(Given exercise):
Copy out the material below line for line, changing nothing.

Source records
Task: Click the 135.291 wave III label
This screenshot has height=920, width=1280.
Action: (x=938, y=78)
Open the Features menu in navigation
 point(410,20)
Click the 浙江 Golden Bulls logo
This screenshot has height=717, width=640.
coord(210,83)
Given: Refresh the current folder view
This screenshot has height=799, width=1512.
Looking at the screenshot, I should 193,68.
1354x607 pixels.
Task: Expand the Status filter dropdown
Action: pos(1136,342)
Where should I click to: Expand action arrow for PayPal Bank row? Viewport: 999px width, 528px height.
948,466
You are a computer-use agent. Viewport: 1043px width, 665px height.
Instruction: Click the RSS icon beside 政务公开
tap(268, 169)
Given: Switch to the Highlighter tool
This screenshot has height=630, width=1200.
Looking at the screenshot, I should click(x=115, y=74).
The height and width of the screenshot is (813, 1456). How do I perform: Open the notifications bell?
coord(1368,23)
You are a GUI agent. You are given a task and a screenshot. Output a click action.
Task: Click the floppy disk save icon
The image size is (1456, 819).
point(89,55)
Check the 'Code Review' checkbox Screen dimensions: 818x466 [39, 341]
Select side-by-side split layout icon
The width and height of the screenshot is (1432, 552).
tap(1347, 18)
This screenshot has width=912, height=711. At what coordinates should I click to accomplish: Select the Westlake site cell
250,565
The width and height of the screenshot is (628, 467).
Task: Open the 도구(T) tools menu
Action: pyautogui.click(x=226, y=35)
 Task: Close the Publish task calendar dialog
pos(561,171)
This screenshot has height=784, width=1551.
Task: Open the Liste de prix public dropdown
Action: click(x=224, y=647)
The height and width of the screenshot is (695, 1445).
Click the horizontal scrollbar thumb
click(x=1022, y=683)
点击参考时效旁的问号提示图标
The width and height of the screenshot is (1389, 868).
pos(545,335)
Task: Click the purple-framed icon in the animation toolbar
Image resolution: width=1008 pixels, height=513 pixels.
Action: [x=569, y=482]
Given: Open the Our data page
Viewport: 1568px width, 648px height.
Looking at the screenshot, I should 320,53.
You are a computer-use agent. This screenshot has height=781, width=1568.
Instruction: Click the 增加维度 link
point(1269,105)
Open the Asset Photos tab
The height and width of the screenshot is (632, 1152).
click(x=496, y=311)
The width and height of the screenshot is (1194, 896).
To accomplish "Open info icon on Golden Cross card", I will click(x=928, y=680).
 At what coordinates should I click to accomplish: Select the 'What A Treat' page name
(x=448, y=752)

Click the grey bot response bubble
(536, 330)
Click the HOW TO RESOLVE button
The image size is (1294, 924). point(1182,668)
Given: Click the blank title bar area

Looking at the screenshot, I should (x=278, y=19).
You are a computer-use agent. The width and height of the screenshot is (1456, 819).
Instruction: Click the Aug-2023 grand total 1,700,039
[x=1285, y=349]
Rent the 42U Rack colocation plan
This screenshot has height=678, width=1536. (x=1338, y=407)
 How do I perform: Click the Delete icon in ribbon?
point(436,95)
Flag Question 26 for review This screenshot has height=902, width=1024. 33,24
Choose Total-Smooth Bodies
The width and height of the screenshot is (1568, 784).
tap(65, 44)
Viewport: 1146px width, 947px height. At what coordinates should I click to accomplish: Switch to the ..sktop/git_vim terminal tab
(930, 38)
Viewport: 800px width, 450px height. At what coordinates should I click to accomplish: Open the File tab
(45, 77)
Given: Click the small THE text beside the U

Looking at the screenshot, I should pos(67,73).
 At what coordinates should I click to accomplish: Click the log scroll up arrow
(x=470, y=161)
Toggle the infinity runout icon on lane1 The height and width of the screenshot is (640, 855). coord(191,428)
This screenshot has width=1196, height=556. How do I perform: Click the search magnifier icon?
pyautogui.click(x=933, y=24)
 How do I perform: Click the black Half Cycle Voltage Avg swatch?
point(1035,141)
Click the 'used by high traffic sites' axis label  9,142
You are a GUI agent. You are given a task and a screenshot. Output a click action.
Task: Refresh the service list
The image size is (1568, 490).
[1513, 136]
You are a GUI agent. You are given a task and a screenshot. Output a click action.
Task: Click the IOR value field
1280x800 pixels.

(Solution to this problem):
Task: Click the 135.291 wave III label
This screenshot has height=920, width=1280.
Action: (x=938, y=78)
Open the Features menu in navigation
 point(410,20)
Click the 浙江 Golden Bulls logo
This screenshot has height=717, width=640.
coord(210,83)
Given: Refresh the current folder view
This screenshot has height=799, width=1512.
Looking at the screenshot, I should 193,68.
1354x607 pixels.
Task: Expand the Status filter dropdown
Action: pos(1136,342)
Where should I click to: Expand action arrow for PayPal Bank row? Viewport: 999px width, 528px height.
948,466
You are a computer-use agent. Viewport: 1043px width, 665px height.
Instruction: Click the RSS icon beside 政务公开
tap(268, 169)
Given: Switch to the Highlighter tool
This screenshot has height=630, width=1200.
Looking at the screenshot, I should click(x=115, y=74).
The height and width of the screenshot is (813, 1456). How do I perform: Open the notifications bell?
coord(1368,23)
You are a GUI agent. You are given a task and a screenshot. Output a click action.
Task: Click the floppy disk save icon
The image size is (1456, 819).
point(89,55)
Check the 'Code Review' checkbox Screen dimensions: 818x466 [39, 341]
Select side-by-side split layout icon
The width and height of the screenshot is (1432, 552).
tap(1347, 18)
This screenshot has width=912, height=711. At what coordinates should I click to accomplish: Select the Westlake site cell
250,565
The width and height of the screenshot is (628, 467).
Task: Open the 도구(T) tools menu
Action: pyautogui.click(x=226, y=35)
 Task: Close the Publish task calendar dialog
pos(561,171)
This screenshot has height=784, width=1551.
Task: Open the Liste de prix public dropdown
Action: click(x=224, y=647)
The height and width of the screenshot is (695, 1445).
Click the horizontal scrollbar thumb
click(x=1022, y=683)
点击参考时效旁的问号提示图标
The width and height of the screenshot is (1389, 868).
pos(545,335)
Task: Click the purple-framed icon in the animation toolbar
Image resolution: width=1008 pixels, height=513 pixels.
Action: [x=569, y=482]
Given: Open the Our data page
Viewport: 1568px width, 648px height.
Looking at the screenshot, I should 320,53.
You are a computer-use agent. This screenshot has height=781, width=1568.
Instruction: Click the 增加维度 link
point(1269,105)
Open the Asset Photos tab
The height and width of the screenshot is (632, 1152).
click(x=496, y=311)
The width and height of the screenshot is (1194, 896).
To accomplish "Open info icon on Golden Cross card", I will click(x=928, y=680).
 At what coordinates should I click to accomplish: Select the 'What A Treat' page name
(x=448, y=752)

Click the grey bot response bubble
(536, 330)
Click the HOW TO RESOLVE button
The image size is (1294, 924). point(1182,668)
Given: Click the blank title bar area

Looking at the screenshot, I should (x=278, y=19).
You are a computer-use agent. The width and height of the screenshot is (1456, 819).
Instruction: Click the Aug-2023 grand total 1,700,039
[x=1285, y=349]
Rent the 42U Rack colocation plan
This screenshot has height=678, width=1536. (x=1338, y=407)
 How do I perform: Click the Delete icon in ribbon?
point(436,95)
Flag Question 26 for review This screenshot has height=902, width=1024. 33,24
Choose Total-Smooth Bodies
The width and height of the screenshot is (1568, 784).
tap(65, 44)
Viewport: 1146px width, 947px height. At what coordinates should I click to accomplish: Switch to the ..sktop/git_vim terminal tab
(930, 38)
Viewport: 800px width, 450px height. At what coordinates should I click to accomplish: Open the File tab
(45, 77)
Given: Click the small THE text beside the U

Looking at the screenshot, I should pos(67,73).
 At what coordinates should I click to accomplish: Click the log scroll up arrow
(x=470, y=161)
Toggle the infinity runout icon on lane1 The height and width of the screenshot is (640, 855). coord(191,428)
This screenshot has width=1196, height=556. How do I perform: Click the search magnifier icon?
pyautogui.click(x=933, y=24)
 How do I perform: Click the black Half Cycle Voltage Avg swatch?
point(1035,141)
Click the 'used by high traffic sites' axis label  9,142
You are a GUI agent. You are given a task and a screenshot. Output a click action.
Task: Refresh the service list
The image size is (1568, 490).
[1513, 136]
You are a GUI agent. You are given a task and a screenshot. Output a click action.
Task: Click the IOR value field
1280x800 pixels.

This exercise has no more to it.